Undergraduate to PhD Student: Paige’s Inspiring Science Study Story
Starting a degree at Wrexham Glyndwr University (WGU) was a last-minute decision for me. At high school, I was told that I would fail my science exams. It knocked my confidence so much that I decided pursuing science was no longer the right path for me. Instead of doing A Level science, I went to college to study childcare. I decided to apply to university to study paediatric nursing. The nursing application process required English tests to minimise the number of applicants from thousands to just a couple of hundred. I failed the tests. I had now had five rejections and no clear plan of what I wanted to do.
I decided to give science one last chance. I looked up Forensic Science degrees and found that WGU was home to one of the few body farms in the UK. They also had a foundation year route which would allow me to catch up on the science knowledge I had missed out on at A level. I'd always been fascinated with crime television shows and have no doubt that my love for NCIS and Bones was one of the reasons I decided to study Forensic Science. I struggled to settle into university, but by my second year, everything just started clicking into place. I received a dyslexia diagnosis and received outstanding support from my lecturers and the inclusion team. I now had the support I needed, and my grades started increasing.

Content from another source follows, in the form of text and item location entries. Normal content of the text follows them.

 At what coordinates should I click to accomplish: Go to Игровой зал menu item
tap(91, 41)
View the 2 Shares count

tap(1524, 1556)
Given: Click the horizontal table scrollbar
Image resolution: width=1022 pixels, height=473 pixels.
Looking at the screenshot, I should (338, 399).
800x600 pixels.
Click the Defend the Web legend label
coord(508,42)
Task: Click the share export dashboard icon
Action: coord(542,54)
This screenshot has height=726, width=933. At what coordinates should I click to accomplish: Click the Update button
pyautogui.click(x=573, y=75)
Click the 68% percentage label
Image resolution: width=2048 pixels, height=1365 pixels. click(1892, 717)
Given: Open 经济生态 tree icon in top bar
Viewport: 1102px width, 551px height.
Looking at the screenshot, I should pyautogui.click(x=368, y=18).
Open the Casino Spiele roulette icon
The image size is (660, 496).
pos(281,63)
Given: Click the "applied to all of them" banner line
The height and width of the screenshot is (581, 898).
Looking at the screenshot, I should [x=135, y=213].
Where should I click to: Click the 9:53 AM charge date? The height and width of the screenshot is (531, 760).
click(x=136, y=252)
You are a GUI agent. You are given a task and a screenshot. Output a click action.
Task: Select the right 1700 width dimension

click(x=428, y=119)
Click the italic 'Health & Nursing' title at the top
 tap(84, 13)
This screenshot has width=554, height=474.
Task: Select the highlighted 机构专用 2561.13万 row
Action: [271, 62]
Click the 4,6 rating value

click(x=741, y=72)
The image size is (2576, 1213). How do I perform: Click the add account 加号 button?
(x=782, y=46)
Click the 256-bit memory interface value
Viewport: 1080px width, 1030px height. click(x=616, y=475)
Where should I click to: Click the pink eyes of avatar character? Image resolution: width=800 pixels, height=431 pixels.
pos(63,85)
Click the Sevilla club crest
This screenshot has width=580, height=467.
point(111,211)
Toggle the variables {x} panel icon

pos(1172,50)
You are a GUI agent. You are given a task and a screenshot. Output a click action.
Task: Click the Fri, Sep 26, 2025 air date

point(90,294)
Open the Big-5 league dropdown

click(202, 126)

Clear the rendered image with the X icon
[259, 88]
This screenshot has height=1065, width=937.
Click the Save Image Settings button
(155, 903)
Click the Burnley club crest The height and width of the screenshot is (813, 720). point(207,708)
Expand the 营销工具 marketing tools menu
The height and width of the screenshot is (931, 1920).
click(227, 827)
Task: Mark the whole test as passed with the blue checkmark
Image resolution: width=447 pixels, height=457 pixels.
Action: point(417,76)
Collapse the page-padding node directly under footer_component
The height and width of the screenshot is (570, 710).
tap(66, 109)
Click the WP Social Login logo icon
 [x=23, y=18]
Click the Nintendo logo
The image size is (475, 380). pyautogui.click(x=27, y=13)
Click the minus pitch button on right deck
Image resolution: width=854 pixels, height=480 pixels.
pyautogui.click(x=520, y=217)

At the end of my second year at WGU, I had the opportunity to visit America. We went on a crime tour where we visited several museums, memorial sites and a maximum-security prison. However, the most memorable experience was the day we spent at the University of Tennessee. In the morning, we learnt all about decomposition and bones and spent the afternoon in one of the very few Human Taphonomy research facilities in the world. This is where I became fascinated with the study of Forensic Taphonomy.
Since this trip, much of my research has had a focus on Forensic Taphonomy. My dissertation research looked at whether human body size had an impact on the rate of decomposition. I later went on to win two awards; a High Commendation at the Global Undergraduate Awards, where there were over 4,000 submissions from students in 50 different countries, ranking it in the top 10% of the Life Science category; and the Delegates Choice Award at the British Association for Forensic Anthropology's Summer Conference.
Now I'm a first-year PhD student and working as a sessional lecturer teaching on the programme I studied. I still can't quite believe it. I'm the first person in my family to get a degree, let alone go on to postgraduate study.
Now I get to be a role model for my niece, those struggling with additional learning needs and those who were told they would fail and that science or university wasn't for them.